Microsomal epoxide hydrolase (mEH)converts highly reactive epoxides from phase I into water-soluble substances and renders them excretable. Besides foreign substances such as acrylamides from potato chips, benzenes (street traffic) and aflatoxins (toxic molds), various drugs are neutralized. There are two mutations in the mEH gene which, depending on their occurrence, lead to increased or decreased mEH activity and can result in increased toxicity of epoxide-forming substances during detoxification.
Several variants in the N-acetyltransferase 2 (NAT2) gene lead to the "slow acetylator" type in phase II. The accumulation of radical phase I metabolites can induce toxic effects as well as clinically relevant adverse drug reactions including hypersensitivity, neuropathy or leukopenia. NAT2 is formed in the liver where it triggers the detoxification of benz(a)pyrene, polycyclic aromatics, and hydrazines and is also involved in the breakdown of amino acids.

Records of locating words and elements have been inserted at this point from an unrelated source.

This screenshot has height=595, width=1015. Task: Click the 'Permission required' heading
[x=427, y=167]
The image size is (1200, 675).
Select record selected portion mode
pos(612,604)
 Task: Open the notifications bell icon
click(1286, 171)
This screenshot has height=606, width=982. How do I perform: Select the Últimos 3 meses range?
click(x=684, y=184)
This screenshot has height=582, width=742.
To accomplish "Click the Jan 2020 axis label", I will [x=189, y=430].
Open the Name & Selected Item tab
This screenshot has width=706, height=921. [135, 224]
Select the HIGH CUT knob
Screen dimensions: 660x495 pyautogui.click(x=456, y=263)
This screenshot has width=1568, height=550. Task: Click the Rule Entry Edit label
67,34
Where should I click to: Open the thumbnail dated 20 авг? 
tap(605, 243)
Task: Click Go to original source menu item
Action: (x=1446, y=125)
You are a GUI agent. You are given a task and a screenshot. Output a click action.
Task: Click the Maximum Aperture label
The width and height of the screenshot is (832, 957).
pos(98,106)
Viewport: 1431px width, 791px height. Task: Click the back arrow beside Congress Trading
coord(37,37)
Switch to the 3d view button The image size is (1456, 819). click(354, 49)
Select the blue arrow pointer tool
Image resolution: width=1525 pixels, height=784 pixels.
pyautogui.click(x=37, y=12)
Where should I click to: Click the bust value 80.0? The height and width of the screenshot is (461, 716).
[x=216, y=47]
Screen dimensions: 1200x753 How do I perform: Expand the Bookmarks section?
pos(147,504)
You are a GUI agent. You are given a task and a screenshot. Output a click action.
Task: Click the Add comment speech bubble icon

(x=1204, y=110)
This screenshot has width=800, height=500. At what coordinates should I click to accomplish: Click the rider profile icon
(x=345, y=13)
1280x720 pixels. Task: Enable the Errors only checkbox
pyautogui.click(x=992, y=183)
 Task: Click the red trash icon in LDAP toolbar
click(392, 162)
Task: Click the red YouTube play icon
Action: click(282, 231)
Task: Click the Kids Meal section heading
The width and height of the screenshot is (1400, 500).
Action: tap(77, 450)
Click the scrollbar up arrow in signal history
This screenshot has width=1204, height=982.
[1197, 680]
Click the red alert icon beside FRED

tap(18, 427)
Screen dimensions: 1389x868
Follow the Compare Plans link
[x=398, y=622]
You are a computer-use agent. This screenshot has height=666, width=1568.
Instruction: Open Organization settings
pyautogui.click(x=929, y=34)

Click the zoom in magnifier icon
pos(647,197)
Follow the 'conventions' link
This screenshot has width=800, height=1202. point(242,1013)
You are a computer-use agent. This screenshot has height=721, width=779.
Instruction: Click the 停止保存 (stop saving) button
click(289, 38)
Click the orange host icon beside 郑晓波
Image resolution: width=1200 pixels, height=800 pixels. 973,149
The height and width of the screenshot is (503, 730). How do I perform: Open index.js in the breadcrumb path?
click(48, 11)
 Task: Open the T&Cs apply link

Paraoxonase 1 (PON1) hydrolyzes a multitude of nerve toxins and various organophosphorus insecticides that are still frequently used, such as parathion (E605), diazinon and the widely used chlorpyrifos, along with numerous other toxic substances. Two genetic variants in the PON1 gene are associated with reduced enzyme activity
Superoxide dismutase 2 (SOD2) protects mitochondria from oxidative stress through free oxygen radicals. This enzyme also plays an essential role in the detoxification of dental alloys. A gene mutation is associated with diminished enzyme activity, which means that carriers of this gene mutation are at risk of damage to the mitochondria. The result is accelerated aging. These patients also have an increased risk of cardiomyopathy from iron overload, degenerative bone processes, autoimmune diseases, male infertility, breast cancer, ovarian cancer and possibly Parkinson's disease.
Clinical Significance and Therapy
First, MCS sufferers describe limited productivity. Muscle, limb, and headaches are often reported, an inexplicable vulnerability to infections, concentration and word-finding difficulties, and almost always sleep disorders.
The MCS-like diagnoses are CFS (Chronic Fatigue Syndrome), fibromyalgia (undifferentiated pain syndrome), sick building syndrome (SBS), electromagnetic hypersensitivity (EMF), idiopathic environmental intolerance (IEI) or aerotoxic syndrome in frequent flyers. University medicine can offer no causal concept here.
Migraines, various tumors, rheumatism, Alzheimer's and other chronic diseases are also more likely to occur due to an undetected and untreated impaired detoxification capacity.
Over the past 20 years, numerous studies have increasingly confirmed that these ailments are caused by gene-environment interactions.
Through systematic detoxification treatments, we have been able to help many of those affected in very tangible ways to significantly alleviate their symptoms.
INUSpheresis® proved to be effective and helpful in many MCS cases.